▶ **O QUE FAZER**: Formate como tabela Markdown, com as colunas Nº e Linha, tudo o que vai da linha que contém "Screen dimensions: 797x473" até o fim dos registros abaixo, ambas as pontas incluídas. Numere cada linha e deixe de fora as linhas em branco.

▶ **LINHAS DE DADOS**:
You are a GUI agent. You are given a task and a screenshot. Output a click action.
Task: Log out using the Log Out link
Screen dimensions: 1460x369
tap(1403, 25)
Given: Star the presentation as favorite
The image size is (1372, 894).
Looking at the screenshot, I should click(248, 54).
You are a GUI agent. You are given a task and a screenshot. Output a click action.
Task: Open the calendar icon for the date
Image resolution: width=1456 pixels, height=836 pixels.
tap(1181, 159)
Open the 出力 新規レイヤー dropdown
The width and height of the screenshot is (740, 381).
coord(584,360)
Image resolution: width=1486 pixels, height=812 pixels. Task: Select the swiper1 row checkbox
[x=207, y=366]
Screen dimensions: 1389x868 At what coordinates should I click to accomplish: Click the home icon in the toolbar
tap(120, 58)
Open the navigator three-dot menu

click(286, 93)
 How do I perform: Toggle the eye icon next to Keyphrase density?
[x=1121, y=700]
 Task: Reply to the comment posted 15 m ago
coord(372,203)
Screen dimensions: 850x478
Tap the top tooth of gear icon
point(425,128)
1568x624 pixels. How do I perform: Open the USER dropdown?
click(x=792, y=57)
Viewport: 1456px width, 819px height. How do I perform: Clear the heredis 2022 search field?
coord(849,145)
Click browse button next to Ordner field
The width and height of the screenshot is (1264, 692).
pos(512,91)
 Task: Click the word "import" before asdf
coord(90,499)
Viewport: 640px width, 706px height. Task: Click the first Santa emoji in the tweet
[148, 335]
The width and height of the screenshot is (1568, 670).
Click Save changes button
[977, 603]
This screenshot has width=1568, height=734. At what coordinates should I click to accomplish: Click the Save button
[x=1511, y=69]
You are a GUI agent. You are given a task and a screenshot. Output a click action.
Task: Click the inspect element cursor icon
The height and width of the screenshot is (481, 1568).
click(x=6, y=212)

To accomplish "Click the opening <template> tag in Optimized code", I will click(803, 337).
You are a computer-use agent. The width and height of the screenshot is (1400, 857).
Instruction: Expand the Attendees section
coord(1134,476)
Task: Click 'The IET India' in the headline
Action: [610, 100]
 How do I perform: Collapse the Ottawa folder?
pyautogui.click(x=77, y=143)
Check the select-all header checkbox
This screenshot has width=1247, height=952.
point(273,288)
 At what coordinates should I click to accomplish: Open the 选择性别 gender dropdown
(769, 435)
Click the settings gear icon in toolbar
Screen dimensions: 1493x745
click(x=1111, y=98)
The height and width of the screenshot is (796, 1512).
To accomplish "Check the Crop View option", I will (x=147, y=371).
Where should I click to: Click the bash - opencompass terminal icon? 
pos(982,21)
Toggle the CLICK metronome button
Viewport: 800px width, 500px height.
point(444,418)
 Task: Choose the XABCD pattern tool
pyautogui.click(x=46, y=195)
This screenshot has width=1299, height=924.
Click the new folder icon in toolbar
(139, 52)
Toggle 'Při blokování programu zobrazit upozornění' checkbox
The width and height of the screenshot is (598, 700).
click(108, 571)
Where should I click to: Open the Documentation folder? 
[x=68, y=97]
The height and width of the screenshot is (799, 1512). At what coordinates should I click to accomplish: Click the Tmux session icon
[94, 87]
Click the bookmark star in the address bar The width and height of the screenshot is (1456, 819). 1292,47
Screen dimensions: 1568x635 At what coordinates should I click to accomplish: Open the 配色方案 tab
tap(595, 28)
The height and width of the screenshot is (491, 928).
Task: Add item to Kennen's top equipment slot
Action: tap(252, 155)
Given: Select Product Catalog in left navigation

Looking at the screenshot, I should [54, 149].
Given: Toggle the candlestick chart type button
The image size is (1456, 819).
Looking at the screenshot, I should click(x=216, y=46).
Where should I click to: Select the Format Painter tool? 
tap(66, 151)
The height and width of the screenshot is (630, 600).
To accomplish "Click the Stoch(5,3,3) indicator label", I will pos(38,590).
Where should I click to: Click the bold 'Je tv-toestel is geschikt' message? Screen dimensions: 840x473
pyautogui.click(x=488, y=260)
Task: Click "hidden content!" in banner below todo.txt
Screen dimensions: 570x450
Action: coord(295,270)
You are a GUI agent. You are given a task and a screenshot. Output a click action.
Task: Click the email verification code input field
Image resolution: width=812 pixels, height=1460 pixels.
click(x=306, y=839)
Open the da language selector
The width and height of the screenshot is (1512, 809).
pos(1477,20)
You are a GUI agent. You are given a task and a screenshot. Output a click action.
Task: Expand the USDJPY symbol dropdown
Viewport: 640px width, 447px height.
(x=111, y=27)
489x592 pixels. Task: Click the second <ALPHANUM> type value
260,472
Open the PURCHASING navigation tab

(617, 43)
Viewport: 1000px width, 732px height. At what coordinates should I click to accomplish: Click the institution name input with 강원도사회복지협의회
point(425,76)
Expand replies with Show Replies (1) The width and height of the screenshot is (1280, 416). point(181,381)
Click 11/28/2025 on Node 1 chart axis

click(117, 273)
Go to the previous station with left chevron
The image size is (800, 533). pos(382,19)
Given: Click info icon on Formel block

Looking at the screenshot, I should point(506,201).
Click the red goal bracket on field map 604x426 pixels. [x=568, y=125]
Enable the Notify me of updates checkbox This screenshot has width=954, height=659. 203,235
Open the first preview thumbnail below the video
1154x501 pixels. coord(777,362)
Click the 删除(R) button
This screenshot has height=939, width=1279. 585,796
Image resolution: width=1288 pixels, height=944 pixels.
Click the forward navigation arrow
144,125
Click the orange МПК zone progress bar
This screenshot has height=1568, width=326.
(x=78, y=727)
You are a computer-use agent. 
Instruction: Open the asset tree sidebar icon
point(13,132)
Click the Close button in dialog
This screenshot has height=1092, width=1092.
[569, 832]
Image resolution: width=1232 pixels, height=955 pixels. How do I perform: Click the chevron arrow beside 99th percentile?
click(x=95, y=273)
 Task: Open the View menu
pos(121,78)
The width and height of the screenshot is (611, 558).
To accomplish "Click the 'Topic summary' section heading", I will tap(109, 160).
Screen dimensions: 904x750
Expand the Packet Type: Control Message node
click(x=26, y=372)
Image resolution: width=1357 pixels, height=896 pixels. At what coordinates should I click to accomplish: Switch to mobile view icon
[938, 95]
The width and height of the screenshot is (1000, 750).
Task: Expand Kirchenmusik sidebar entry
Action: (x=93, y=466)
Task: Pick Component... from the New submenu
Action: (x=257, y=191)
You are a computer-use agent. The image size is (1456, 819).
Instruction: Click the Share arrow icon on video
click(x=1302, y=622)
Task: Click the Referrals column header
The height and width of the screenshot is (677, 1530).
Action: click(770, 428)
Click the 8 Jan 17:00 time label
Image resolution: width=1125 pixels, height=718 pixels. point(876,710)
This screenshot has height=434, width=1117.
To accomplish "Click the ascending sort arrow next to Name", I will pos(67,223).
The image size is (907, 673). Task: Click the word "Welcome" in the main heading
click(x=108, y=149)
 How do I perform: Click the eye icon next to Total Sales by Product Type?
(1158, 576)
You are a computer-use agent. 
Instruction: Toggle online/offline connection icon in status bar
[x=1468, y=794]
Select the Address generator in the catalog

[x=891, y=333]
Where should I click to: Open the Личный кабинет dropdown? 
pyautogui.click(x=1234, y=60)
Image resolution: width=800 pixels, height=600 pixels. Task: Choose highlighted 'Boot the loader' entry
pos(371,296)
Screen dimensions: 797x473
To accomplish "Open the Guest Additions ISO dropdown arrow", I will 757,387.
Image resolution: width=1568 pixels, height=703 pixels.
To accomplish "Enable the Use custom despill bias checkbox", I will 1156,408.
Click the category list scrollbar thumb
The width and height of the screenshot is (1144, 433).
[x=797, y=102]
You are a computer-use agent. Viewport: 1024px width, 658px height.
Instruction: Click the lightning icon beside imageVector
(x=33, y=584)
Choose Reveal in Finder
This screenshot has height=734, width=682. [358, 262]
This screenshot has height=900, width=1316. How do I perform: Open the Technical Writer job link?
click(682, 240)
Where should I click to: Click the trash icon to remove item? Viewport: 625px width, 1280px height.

▶ **EM RESPOSTA**:
| Nº | Linha |
|---|---|
| 1 | Screen dimensions: 797x473 |
| 2 | To accomplish "Open the Guest Additions ISO dropdown arrow", I will 757,387. |
| 3 | Image resolution: width=1568 pixels, height=703 pixels. |
| 4 | To accomplish "Enable the Use custom despill bias checkbox", I will 1156,408. |
| 5 | Click the category list scrollbar thumb |
| 6 | The width and height of the screenshot is (1144, 433). |
| 7 | [x=797, y=102] |
| 8 | You are a computer-use agent. Viewport: 1024px width, 658px height. |
| 9 | Instruction: Click the lightning icon beside imageVector |
| 10 | (x=33, y=584) |
| 11 | Choose Reveal in Finder |
| 12 | This screenshot has height=734, width=682. [358, 262] |
| 13 | This screenshot has height=900, width=1316. How do I perform: Open the Technical Writer job link? |
| 14 | click(682, 240) |
| 15 | Where should I click to: Click the trash icon to remove item? Viewport: 625px width, 1280px height. |